How Websites Detect Proxies in 2026
Modern bot protection stacks use 7+ detection layers simultaneously. Here's exactly how they catch proxy traffic — and why mobile carrier IPs remain the hardest to detect.
Detecting proxy traffic isn't one test — it's a stack of them, running in parallel before your request even reaches application code. Cloudflare, DataDome, PerimeterX (HUMAN), and Akamai Bot Manager all evaluate multiple signals simultaneously. A single mismatch can flag your session.

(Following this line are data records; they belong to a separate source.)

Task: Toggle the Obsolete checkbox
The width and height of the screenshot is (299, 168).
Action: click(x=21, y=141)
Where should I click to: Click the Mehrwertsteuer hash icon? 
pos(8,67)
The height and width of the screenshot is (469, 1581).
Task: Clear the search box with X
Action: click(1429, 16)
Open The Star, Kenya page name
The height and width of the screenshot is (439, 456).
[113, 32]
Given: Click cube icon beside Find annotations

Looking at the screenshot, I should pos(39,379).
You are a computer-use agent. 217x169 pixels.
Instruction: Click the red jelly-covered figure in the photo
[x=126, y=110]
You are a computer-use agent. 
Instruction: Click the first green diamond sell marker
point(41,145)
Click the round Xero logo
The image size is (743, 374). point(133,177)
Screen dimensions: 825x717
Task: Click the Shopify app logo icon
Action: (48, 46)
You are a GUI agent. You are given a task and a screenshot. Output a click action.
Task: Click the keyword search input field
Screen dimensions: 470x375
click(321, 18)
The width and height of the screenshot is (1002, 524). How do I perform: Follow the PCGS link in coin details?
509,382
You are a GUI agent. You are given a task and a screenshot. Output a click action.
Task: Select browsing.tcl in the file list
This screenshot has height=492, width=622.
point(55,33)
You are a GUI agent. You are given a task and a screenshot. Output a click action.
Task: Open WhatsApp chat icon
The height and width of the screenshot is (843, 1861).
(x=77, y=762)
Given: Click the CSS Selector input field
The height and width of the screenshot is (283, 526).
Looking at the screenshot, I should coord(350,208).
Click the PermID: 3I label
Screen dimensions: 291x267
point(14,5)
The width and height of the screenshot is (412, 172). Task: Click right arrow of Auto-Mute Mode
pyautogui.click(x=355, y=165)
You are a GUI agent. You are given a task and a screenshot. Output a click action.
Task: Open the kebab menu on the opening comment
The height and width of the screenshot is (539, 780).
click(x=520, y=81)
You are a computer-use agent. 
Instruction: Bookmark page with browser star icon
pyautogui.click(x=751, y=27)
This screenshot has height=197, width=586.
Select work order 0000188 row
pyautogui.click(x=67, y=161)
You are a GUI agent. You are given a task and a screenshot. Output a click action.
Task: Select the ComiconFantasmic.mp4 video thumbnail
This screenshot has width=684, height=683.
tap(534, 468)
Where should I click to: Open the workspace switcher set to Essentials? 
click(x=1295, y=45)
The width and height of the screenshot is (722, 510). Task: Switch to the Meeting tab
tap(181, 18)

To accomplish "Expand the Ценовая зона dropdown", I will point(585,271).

This guide walks through each layer with technical accuracy and the real tools involved. At the end, we'll show why mobile proxies on carrier networks remain the hardest traffic to classify as "proxy" — not because they're invisible, but because blocking them costs websites more than it saves.
1. IP Reputation Databases
The first filter is usually a lookup against commercial IP reputation databases. These are updated continuously from honeypots, botnet logs, customer reports, and ASN ownership data.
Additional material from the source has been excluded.